*** Data to use Section Begins ***
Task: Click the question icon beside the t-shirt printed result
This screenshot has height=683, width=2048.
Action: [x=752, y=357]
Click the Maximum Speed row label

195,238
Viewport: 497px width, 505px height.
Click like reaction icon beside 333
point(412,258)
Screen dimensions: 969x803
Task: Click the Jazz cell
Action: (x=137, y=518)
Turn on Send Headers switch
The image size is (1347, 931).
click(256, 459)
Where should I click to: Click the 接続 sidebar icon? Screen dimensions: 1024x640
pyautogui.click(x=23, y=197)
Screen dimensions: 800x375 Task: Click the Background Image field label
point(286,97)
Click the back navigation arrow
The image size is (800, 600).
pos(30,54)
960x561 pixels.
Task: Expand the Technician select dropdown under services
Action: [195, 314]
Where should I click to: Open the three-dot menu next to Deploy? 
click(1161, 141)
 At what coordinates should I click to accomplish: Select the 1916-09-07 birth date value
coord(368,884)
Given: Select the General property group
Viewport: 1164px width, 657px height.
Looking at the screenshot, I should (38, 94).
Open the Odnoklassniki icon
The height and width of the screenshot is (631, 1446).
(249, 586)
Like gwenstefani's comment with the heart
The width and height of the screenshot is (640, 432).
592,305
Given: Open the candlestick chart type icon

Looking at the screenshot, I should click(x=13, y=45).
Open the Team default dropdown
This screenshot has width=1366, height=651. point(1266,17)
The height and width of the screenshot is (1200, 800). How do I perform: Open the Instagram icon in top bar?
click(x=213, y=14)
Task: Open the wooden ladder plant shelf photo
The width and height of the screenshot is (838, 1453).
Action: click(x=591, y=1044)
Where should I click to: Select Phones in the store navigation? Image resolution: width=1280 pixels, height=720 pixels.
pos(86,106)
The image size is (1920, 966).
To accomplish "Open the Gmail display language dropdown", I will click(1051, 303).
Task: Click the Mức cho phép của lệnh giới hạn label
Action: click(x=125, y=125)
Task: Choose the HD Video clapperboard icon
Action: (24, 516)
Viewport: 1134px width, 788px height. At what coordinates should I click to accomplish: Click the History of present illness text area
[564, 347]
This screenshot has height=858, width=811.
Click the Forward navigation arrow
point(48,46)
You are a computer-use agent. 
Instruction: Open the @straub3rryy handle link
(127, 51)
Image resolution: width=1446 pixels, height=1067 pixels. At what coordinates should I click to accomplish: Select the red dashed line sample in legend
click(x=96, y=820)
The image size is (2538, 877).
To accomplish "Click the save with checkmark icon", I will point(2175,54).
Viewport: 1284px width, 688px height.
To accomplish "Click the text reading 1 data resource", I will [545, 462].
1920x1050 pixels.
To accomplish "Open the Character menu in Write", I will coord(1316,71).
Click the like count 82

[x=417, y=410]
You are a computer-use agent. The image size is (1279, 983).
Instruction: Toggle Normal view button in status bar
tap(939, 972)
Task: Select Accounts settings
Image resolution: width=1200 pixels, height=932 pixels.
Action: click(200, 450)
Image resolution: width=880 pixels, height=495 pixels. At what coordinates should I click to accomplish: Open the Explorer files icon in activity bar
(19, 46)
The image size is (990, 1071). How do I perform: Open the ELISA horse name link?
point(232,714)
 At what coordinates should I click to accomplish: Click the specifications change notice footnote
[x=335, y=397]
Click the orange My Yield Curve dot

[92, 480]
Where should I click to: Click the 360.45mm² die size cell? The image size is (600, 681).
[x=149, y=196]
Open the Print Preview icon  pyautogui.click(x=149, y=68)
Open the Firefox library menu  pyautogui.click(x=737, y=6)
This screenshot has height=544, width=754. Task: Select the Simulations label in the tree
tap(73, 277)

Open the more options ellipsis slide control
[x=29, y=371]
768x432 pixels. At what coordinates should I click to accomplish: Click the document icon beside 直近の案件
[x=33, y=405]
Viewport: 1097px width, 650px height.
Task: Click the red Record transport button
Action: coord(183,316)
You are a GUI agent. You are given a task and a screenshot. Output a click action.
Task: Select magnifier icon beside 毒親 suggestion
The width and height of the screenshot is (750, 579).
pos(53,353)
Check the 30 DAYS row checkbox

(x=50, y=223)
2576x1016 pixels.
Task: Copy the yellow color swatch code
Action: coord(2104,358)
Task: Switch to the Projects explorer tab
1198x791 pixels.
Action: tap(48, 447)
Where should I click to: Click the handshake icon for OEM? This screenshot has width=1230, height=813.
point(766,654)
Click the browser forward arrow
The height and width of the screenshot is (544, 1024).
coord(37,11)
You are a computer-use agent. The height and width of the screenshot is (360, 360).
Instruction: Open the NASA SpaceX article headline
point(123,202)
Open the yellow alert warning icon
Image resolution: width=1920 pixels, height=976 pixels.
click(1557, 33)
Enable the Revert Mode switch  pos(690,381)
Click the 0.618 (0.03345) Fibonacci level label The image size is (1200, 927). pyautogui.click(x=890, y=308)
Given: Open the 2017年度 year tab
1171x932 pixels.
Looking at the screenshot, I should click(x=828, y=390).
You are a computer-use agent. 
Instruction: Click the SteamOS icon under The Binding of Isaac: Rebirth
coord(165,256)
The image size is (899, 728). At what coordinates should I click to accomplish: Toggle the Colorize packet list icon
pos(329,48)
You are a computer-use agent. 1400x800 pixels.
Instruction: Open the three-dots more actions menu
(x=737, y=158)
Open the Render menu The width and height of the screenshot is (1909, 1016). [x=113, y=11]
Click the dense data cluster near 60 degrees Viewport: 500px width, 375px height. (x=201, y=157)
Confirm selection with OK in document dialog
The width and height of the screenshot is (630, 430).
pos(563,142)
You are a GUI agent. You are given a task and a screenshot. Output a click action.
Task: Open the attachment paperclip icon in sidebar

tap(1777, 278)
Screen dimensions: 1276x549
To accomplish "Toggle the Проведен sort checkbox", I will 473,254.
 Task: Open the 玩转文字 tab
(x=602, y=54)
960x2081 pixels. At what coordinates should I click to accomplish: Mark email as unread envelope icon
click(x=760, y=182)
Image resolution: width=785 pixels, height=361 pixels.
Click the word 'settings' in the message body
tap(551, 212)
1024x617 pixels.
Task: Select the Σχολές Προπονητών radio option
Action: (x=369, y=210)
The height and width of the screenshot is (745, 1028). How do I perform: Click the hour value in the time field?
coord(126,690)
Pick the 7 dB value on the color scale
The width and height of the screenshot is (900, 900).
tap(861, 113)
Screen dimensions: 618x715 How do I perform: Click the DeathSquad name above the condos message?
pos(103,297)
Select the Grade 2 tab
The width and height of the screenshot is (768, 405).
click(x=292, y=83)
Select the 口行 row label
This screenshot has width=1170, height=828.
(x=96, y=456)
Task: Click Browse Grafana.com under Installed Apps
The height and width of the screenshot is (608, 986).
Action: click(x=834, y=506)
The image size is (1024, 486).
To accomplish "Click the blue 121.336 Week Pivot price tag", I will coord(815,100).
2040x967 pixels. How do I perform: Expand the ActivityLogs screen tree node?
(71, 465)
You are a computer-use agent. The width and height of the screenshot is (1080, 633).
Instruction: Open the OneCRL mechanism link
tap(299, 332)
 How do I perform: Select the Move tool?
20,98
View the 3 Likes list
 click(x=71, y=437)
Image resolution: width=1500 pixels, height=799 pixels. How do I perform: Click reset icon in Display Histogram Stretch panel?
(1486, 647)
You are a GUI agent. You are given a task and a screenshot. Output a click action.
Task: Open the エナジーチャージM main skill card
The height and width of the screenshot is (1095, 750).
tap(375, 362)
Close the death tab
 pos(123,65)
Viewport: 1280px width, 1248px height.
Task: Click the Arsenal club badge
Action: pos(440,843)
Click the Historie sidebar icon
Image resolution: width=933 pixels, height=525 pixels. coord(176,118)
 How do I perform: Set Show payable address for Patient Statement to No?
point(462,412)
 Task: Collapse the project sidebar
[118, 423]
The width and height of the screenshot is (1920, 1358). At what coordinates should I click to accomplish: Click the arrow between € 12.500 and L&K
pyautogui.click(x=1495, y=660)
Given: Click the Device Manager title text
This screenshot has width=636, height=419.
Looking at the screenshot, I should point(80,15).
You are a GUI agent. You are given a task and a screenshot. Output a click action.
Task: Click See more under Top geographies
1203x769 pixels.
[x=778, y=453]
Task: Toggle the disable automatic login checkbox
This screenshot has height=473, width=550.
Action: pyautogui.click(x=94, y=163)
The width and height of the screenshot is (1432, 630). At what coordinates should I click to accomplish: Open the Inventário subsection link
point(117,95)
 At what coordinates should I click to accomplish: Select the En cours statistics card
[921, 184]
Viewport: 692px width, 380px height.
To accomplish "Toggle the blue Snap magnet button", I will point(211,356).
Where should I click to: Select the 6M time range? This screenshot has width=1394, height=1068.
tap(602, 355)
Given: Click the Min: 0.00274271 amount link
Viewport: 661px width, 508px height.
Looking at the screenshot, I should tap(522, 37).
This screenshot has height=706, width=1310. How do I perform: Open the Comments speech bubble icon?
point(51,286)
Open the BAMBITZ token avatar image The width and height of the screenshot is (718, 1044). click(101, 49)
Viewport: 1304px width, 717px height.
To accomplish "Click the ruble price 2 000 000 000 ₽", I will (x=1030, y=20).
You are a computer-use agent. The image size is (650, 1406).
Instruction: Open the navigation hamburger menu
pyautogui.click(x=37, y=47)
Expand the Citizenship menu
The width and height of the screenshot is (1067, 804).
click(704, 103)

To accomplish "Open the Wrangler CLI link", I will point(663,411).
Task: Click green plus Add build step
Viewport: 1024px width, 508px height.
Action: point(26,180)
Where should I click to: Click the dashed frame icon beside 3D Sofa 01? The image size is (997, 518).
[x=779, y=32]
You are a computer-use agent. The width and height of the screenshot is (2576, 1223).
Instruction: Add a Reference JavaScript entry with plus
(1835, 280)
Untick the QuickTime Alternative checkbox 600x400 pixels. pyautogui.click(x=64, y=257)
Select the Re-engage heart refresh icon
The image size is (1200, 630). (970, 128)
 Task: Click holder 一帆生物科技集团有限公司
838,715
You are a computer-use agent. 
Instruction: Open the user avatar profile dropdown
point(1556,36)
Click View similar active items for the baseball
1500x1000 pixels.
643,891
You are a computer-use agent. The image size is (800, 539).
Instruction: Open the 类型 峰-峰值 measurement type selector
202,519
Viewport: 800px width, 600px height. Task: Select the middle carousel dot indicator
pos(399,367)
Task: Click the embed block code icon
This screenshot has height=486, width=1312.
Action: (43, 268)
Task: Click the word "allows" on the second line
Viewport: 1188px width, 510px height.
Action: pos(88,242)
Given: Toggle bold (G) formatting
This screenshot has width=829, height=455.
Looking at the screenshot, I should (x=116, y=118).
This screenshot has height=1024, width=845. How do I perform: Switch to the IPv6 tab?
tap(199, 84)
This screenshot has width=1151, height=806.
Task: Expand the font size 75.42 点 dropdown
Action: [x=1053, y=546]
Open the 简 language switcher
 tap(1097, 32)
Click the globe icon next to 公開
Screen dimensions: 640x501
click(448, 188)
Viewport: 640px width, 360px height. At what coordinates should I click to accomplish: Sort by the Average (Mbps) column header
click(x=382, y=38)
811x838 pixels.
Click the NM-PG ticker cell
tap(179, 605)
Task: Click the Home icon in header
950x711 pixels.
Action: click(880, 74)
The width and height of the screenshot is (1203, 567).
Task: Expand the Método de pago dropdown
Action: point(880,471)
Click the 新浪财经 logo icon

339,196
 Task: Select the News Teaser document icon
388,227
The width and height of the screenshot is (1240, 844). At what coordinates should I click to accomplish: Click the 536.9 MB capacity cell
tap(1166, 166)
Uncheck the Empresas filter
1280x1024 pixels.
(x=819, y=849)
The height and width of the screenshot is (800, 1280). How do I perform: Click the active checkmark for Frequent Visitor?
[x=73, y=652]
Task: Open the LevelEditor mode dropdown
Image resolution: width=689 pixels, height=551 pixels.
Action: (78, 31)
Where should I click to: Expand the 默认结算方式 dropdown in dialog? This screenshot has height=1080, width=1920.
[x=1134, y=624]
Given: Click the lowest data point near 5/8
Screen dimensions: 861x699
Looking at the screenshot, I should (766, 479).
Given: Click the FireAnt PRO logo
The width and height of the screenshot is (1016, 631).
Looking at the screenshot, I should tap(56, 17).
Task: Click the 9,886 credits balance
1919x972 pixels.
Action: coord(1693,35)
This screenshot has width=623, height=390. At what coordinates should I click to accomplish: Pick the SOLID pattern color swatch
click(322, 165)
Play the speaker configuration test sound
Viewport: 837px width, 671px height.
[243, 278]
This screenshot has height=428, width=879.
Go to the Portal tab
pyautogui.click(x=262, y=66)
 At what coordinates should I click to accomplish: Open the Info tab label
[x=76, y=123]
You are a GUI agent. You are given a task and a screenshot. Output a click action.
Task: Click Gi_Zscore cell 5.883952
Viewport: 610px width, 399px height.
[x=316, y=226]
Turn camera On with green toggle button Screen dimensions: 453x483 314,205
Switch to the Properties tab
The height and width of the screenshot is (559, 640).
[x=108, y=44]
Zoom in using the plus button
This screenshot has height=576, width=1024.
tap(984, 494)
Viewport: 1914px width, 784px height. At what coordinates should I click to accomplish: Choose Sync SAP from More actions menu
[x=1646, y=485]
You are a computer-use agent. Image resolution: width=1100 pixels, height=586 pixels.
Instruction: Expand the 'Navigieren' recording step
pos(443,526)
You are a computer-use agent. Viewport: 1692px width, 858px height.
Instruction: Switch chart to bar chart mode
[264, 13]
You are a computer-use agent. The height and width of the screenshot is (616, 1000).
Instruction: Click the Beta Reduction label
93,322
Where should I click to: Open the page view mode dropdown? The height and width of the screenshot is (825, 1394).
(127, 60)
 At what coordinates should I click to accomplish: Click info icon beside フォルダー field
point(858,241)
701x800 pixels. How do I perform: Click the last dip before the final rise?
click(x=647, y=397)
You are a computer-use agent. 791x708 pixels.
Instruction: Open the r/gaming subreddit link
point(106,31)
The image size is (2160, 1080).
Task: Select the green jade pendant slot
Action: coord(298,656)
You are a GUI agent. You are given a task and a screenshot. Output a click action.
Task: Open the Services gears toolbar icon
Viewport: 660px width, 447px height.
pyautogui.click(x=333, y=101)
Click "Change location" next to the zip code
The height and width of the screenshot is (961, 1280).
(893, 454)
*** Data to use Section Ends ***
What the task requires> Looking back over the data above, restate word for word the lines that begin at the line with "Open the Firefox" and end at the line with "Task: Select magnifier", inclusive.

Answer to this task>
Open the Firefox library menu  pyautogui.click(x=737, y=6)
This screenshot has height=544, width=754. Task: Select the Simulations label in the tree
tap(73, 277)

Open the more options ellipsis slide control
[x=29, y=371]
768x432 pixels. At what coordinates should I click to accomplish: Click the document icon beside 直近の案件
[x=33, y=405]
Viewport: 1097px width, 650px height.
Task: Click the red Record transport button
Action: coord(183,316)
You are a GUI agent. You are given a task and a screenshot. Output a click action.
Task: Select magnifier icon beside 毒親 suggestion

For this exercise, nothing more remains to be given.